Acepto que soy el traumatólogo de Leo Harlem en la película Perdiendo el Este. Asumo que, por mucho que el bueno del leonés me bautizase como el Ricardo Darín de Jaca, el cine es devoción pero no favoreceré por más tiempo el hundimiento de la industria en España, por mucho que pronto se descubra que he reincidido con Rodolfo Sancho, Miriam Díaz-Aroca y Cayetana Guillén Cuervo en otro proyecto de inminente estreno.
Reconozco, en cambio, que tengo una nueva oferta para participar en un thriller, que es gran género cinematográfico, a falta de otras categorías del séptimo arte a las que mi cuerpo no ha sido llamado ni lo será, por pudor y prestigio. Cuestión de talla y de talento.
En la comedia producida por Nacho García Velilla, hay una crítica subyacente a la insatisfacción de toda una generación de españoles que han tenido que abandonar nuestro país para buscar oportunidades profesionales en lugares fríos y de habla extraña.
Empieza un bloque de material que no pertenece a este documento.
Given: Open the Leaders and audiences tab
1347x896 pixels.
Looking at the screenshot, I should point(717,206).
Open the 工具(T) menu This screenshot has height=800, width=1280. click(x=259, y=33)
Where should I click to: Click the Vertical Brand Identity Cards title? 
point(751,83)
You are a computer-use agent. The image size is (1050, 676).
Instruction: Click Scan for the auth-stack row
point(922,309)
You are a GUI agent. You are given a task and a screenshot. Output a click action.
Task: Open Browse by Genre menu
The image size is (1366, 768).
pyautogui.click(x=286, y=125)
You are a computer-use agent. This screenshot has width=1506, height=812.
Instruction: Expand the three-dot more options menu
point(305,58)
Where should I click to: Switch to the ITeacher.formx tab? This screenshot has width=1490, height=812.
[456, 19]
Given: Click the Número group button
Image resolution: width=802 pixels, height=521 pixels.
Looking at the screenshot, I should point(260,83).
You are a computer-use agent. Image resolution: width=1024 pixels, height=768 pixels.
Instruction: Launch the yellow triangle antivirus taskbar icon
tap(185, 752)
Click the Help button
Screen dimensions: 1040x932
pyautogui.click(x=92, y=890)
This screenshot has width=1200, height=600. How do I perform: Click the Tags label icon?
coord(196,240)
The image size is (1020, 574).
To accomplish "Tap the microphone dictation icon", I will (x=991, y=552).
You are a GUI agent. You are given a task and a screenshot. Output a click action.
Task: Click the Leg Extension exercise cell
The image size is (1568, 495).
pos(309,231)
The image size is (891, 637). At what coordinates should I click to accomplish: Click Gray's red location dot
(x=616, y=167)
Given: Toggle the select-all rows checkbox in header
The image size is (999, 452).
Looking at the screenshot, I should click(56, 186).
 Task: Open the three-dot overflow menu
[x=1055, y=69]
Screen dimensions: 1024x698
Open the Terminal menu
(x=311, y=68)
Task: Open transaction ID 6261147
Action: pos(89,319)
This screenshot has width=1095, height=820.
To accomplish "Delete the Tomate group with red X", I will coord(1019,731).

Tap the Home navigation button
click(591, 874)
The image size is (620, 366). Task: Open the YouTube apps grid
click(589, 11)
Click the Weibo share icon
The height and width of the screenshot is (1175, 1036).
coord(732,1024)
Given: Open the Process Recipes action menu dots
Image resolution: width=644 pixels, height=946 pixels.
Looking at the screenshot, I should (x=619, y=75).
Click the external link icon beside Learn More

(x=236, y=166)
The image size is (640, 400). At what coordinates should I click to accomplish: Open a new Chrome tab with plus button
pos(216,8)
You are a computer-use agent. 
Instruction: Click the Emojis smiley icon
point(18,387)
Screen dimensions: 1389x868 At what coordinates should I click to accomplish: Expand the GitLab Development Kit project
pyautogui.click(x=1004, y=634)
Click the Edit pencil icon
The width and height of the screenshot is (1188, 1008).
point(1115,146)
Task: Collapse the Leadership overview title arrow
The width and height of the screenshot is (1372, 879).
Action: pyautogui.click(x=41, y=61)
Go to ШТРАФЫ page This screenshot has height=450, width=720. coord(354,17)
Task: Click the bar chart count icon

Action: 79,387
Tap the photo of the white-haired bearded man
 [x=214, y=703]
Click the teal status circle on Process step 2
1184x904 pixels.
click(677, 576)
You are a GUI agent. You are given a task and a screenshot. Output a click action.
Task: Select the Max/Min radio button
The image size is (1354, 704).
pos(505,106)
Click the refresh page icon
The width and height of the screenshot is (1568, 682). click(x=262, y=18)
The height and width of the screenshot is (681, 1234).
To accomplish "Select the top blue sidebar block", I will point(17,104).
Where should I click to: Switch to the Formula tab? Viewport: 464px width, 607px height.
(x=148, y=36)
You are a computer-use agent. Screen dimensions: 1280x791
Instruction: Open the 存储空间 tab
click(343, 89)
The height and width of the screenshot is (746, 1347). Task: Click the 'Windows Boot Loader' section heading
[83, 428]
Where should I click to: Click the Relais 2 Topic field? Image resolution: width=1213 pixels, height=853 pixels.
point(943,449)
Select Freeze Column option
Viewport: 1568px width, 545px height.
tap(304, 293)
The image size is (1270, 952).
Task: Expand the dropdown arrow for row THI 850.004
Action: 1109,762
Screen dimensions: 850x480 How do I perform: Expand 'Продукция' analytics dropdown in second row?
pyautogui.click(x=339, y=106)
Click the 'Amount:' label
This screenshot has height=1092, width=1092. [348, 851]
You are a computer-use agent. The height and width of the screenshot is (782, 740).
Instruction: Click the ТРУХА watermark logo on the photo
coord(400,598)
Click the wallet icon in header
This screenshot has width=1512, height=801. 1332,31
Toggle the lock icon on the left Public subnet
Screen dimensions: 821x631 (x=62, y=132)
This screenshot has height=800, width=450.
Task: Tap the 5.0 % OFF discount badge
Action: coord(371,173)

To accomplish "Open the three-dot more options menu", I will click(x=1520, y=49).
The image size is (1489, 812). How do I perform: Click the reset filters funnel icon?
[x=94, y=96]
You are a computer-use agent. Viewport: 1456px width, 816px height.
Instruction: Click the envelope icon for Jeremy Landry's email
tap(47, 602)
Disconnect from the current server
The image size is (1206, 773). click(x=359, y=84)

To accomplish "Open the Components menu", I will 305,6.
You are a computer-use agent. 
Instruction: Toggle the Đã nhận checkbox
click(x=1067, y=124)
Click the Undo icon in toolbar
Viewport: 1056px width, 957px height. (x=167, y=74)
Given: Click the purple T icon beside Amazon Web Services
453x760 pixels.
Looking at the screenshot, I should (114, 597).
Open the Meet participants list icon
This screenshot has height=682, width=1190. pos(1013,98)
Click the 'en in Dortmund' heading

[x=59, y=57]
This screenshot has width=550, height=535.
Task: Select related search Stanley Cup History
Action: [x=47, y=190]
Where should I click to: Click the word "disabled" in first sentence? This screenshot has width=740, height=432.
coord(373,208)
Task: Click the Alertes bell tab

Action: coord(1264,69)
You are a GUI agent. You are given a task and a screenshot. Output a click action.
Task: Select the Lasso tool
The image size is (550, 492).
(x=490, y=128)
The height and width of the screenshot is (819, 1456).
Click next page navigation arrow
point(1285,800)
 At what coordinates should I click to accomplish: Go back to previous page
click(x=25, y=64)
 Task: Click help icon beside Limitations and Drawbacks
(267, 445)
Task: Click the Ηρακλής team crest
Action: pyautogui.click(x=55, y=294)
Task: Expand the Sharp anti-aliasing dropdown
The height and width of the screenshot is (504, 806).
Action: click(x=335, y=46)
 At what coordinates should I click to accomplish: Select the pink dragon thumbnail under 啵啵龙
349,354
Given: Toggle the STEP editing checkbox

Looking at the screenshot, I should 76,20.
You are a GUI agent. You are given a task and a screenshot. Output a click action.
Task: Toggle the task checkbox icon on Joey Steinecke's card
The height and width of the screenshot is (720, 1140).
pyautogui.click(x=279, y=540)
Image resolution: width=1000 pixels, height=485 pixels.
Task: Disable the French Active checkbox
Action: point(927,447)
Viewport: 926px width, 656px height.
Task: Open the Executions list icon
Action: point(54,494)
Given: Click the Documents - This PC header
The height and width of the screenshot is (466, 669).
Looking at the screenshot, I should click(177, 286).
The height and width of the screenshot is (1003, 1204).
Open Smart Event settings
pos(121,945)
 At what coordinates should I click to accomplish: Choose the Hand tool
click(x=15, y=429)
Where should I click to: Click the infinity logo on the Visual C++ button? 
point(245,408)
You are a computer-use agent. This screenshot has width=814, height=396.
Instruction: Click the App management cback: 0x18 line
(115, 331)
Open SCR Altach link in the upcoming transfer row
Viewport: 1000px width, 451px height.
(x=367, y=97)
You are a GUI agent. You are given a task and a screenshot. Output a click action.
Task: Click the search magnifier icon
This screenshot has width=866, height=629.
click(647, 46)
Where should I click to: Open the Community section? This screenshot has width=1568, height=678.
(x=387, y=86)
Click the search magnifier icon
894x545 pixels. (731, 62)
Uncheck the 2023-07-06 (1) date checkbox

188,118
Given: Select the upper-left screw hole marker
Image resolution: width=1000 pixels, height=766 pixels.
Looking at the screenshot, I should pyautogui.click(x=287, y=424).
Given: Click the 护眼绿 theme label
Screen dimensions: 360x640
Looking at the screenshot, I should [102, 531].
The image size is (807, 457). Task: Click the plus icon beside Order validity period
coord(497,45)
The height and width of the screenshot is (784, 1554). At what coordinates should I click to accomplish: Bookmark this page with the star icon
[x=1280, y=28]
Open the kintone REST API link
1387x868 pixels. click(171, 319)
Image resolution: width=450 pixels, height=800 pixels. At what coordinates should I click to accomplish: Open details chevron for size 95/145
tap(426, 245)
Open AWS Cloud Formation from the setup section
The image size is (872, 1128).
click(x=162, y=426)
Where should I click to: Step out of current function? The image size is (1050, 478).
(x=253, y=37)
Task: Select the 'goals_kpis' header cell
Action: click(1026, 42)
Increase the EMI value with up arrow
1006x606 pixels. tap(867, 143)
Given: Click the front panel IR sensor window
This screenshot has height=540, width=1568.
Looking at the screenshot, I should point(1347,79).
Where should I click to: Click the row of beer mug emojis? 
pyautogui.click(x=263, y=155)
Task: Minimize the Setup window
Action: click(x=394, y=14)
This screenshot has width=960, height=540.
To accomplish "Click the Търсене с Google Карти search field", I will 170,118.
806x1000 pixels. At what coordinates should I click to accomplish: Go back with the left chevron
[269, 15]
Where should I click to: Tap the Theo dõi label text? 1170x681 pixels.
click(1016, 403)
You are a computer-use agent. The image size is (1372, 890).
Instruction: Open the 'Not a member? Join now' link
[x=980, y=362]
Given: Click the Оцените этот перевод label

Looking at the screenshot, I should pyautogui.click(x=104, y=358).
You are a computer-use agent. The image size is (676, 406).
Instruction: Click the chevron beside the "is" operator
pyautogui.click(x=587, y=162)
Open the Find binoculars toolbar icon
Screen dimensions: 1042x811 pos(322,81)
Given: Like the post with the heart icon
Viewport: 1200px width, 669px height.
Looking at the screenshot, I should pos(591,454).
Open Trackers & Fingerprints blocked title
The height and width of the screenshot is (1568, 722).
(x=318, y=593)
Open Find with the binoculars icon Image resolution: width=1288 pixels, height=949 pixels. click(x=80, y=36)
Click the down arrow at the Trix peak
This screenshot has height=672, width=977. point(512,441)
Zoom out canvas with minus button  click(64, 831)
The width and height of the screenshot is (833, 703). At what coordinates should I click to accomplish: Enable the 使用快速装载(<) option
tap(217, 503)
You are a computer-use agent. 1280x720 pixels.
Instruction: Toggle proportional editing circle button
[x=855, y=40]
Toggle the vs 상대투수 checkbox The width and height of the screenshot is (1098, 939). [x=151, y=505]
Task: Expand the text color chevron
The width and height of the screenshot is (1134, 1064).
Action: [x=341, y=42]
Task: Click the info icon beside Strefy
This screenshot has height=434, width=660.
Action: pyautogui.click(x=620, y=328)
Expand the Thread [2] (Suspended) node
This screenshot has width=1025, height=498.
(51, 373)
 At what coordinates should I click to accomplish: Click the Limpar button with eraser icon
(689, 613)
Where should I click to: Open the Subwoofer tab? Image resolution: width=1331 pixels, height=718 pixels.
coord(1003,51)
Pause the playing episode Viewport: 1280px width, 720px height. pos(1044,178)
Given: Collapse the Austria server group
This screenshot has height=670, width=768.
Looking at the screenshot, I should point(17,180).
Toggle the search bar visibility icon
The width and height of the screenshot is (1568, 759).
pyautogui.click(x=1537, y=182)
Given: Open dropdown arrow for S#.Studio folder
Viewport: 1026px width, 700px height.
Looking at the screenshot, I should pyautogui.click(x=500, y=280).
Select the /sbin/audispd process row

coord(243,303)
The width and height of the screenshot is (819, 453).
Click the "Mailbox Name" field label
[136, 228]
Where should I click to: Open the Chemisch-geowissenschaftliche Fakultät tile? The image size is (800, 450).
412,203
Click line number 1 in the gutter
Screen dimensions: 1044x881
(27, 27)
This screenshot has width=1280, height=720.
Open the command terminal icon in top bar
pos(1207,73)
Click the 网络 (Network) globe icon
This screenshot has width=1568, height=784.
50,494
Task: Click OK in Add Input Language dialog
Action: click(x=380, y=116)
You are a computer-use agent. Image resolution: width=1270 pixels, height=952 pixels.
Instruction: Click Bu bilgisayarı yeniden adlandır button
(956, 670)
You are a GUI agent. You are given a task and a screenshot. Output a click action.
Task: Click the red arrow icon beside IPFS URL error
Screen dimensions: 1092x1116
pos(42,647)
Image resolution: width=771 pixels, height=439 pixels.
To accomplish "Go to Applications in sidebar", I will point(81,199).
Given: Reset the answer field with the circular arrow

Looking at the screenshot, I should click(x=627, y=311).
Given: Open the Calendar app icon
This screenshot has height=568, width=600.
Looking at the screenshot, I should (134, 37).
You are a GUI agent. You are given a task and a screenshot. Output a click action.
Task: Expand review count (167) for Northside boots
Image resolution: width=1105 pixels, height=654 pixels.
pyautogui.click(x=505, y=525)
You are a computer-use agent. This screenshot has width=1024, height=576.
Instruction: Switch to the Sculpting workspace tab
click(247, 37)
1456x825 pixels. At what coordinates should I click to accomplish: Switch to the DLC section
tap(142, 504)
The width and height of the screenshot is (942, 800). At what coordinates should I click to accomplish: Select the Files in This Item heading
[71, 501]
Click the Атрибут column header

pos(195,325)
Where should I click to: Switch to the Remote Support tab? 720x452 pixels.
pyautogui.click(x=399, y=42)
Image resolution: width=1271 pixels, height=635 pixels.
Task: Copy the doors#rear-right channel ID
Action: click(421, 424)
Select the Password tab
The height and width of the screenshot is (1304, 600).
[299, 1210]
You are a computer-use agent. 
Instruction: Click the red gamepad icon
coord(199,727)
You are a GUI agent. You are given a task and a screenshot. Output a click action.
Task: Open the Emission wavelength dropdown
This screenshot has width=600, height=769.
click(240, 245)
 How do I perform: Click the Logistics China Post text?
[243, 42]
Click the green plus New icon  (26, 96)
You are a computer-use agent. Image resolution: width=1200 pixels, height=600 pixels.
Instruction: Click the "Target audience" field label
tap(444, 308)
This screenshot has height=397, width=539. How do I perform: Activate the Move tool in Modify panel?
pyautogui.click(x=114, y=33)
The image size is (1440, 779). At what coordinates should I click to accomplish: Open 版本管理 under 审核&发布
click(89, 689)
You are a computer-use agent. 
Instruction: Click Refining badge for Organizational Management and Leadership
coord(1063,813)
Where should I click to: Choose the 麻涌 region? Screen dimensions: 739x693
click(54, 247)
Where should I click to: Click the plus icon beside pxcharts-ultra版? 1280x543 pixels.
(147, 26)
Se han resignado, muy a su pesar, a hacer maletas y liarse la manta a la cabeza, en una Europa con muchos corazones con freno y marcha atrás.
Pero, de un tiempo a esta parte, comienzo a sentir un espíritu de rebeldía nuevo, una sedición inconsciente de una juventud que se subleva ante el porvenir cautivo y ante las reglas acomodaticias de una sociedad cegada. Son nuestros hijos y no los reconocemos porque somos ya incapaces de reconocernos a nosotros mismos. Y se rebelan inteligentemente, sin ira, con la melancolía del personaje de Melville, Bartleby, el escribiente.
En la trama del relato del escritor norteamericano, un abogado autocomplaciente de Nueva York contrata a un nuevo escribiente para compensar la falta de rendimiento de sus tres empleados. Enfrentado a una ventana desde donde contempla la construcción de la megalópolis, el nuevo empleado comienza a trabajar. Un buen día, rechaza una orden de su jefe bajo la respuesta terrorífica “Preferiría no hacerlo” (“I would prefer not to”). Desde ese instante, el escribiente, un hombre sin memoria aparente ni biografía, se resiste a aceptar los nuevos encargos del abogado, replicando siempre la misma frase.
El abogado, arrastrado hasta los límites de la razón por la actitud de su empleado, decide despedirlo, pero Bartleby se niega a abandonar la oficina. Huyendo del absurdo de la situación, el abogado opta por mudarse a unas nuevas oficinas, pero el escribiente decide quedarse en su despacho. Bartleby es aprehendido por la policía ante su resistencia a abandonar la oficina que había convertido en su hogar, y es finalmente encerrado en la cárcel, donde se deja morir por inanición.
“I would prefer not to”. En vez de pronunciar una negativa categórica, un “no” firme, se decanta por la displicencia y hasta la soberbia con su “prefer”. Es una expresión al punto intolerable, incomprensible por absurda, en una sociedad que expulsa a cualquier tipo que no se acoja a las reglas establecidas. Desde un punto de vista etimológico, “preferir” procede del latín “praefero”, donde “prae” significa “antes de” y “fero”, sufrir.
Así, Bartleby podría utilizar la negación como una fórmula pretendida para soportar el sufrimiento. No quiere el escribiente pertenecer a esa sociedad, así de sencillo, y es plenamente consciente de ello cuando pronuncia casi al final la frase: “Sé donde estoy”. Bartleby se subleva contra las reglas y convenciones dominantes, pero no de forma beligerante. Esencialmente las niega.
Así nuestros jóvenes, hoy y ahora. Rebeldes sin quererlo, rebeldes con consciencia y con conciencia, que lo mismo es. Preferirían no hacerlo pero saben que no tienen otro remedio que decir que no. Son también escribientes en un mundo donde cada vez hay más muros, ahora digitales, allí donde en Berlín cayó la muralla. Y aspiran también a no sufrir.
Lo más grave, o quizá lo más esperanzador, es que “la preferencia por el no” tiene un efecto-contagio, y se inocula involuntariamente en más individuos, como de hecho pasa también en la historia de Melville donde el resto de empleados empiezan a utilizar también la expresión “preferir”. Preferiría ser siempre joven y entender ese espíritu inmanente de rebeldía. Preferiría no ceder a la tentación de la renuncia. Preferiría no hacerlo.